A 2ª Vara da Comarca de Goianinha/RN negou um Mandado de Segurança impetrado por uma empresa após ser desclassificada em um processo licitatório para fornecimento de gêneros alimentícios ao Município de Goianinha. Ao analisar o caso, o juiz Demétrio Demeval, entendeu que seria necessário uma maior análise das provas, o que não é permitido em Mandado de Segurança.

A empresa narrou que participou do certame licitatório destinado ao registro de preços para fornecimento de gêneros alimentícios para merenda escolar. Sustentou que comprovou a exequibilidade (possibilidade da execução) de sua proposta por meio de planilha de custos e notas fiscais, as quais teriam sido desconsideradas pela Administração de Goianinha sob o fundamento de que se tratavam de documentos novos apresentados após a fase adequada.

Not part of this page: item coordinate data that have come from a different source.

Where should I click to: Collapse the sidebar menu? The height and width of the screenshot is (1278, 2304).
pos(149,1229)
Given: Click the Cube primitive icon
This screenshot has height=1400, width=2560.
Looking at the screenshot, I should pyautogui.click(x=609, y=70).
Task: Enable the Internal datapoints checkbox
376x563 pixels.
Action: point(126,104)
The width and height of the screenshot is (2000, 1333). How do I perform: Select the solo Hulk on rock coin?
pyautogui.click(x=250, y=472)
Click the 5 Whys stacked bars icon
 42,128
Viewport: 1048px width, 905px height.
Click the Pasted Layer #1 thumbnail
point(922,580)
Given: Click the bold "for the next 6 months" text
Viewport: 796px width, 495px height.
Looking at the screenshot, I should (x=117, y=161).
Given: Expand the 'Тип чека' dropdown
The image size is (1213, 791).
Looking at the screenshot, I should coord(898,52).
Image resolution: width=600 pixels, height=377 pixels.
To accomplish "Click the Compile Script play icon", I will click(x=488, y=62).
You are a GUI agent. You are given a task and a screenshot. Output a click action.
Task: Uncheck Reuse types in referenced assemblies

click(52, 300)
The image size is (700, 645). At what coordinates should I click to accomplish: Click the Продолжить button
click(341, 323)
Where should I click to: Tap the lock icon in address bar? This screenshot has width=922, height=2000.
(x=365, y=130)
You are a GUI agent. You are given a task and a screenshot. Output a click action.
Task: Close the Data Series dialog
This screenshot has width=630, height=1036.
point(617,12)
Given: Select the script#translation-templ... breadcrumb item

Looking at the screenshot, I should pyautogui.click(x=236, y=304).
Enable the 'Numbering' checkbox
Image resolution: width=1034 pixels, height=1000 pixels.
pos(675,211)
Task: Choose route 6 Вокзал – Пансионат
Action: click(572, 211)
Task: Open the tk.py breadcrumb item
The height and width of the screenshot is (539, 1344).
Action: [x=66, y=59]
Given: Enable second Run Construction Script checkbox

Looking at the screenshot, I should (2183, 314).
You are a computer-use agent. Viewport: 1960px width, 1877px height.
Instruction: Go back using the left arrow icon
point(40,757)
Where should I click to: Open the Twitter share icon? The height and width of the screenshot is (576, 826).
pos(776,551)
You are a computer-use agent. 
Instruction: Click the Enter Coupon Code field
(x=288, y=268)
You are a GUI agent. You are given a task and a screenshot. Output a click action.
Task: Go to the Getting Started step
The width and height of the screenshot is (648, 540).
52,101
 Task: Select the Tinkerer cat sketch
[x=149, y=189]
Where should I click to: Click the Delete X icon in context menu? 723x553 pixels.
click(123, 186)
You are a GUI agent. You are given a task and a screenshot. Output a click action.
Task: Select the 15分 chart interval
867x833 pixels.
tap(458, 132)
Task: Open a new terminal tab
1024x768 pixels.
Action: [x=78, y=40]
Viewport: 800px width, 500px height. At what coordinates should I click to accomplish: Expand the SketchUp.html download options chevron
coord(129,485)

Afirmou, ainda, que apresentou planilha de custos dos itens, a qual comprova que os custos da empresa não ultrapassam o valor apresentado na proposta. Ressaltou, também, que fornece os produtos em questão rotineiramente para órgãos públicos, o que lhe permite adquirir os produtos com melhores preços nas licitações com valores mais atrativos. Ao final, requereu a concessão da segurança para determinar sua reclassificação ou, subsidiariamente, a anulação do certame.

O magistrado embasou-se na Lei n° 14.133/2021, que confere à Administração competência para avaliar a exequibilidade das propostas. Segundo o art. 59 da legislação, cabe à Administração verificar, entre os critérios de julgamento, a compatibilidade dos preços ofertados com os valores de mercado. Acrescentou ainda, o art. 11 da mesma lei, o qual estabelece que a licitação deve assegurar a seleção da proposta apta a gerar o resultado mais vantajoso para a Administração, isso pressupõe não apenas o menor preço, mas também a viabilidade de execução do objeto contratado.

“A verificação da exequibilidade da proposta constitui verdadeiro dever da Administração, como forma de resguardar o interesse público e evitar a contratação de propostas inexequíveis, em consonância com os princípios da eficiência e da economicidade. O art. 64 da Lei n° 14.133/2021 autoriza expressamente a Administração a sanar erros ou falhas que não alterem a substância dos documentos, o que reforça a existência de margem de apreciação administrativa quanto à regularidade da documentação apresentada”, esclareceu.

Contudo, o juiz ressaltou que, para verificar se a proposta pode ser realmente executada, seria necessário observar aspectos técnicos e econômicos, mas esse tipo de análise não pode ser feita em um Mandado de Segurança, por não permitir uma investigação aprofundada dos fatos. “Considerando que o procedimento licitatório já se encontra em fase avançada, com adjudicação e homologação do objeto, eventual intervenção judicial deve observar o princípio da segurança jurídica”. O magistrado observou, com isso, não estar demonstrado o direito líquido e certo apto a necessário para a concessão da segurança.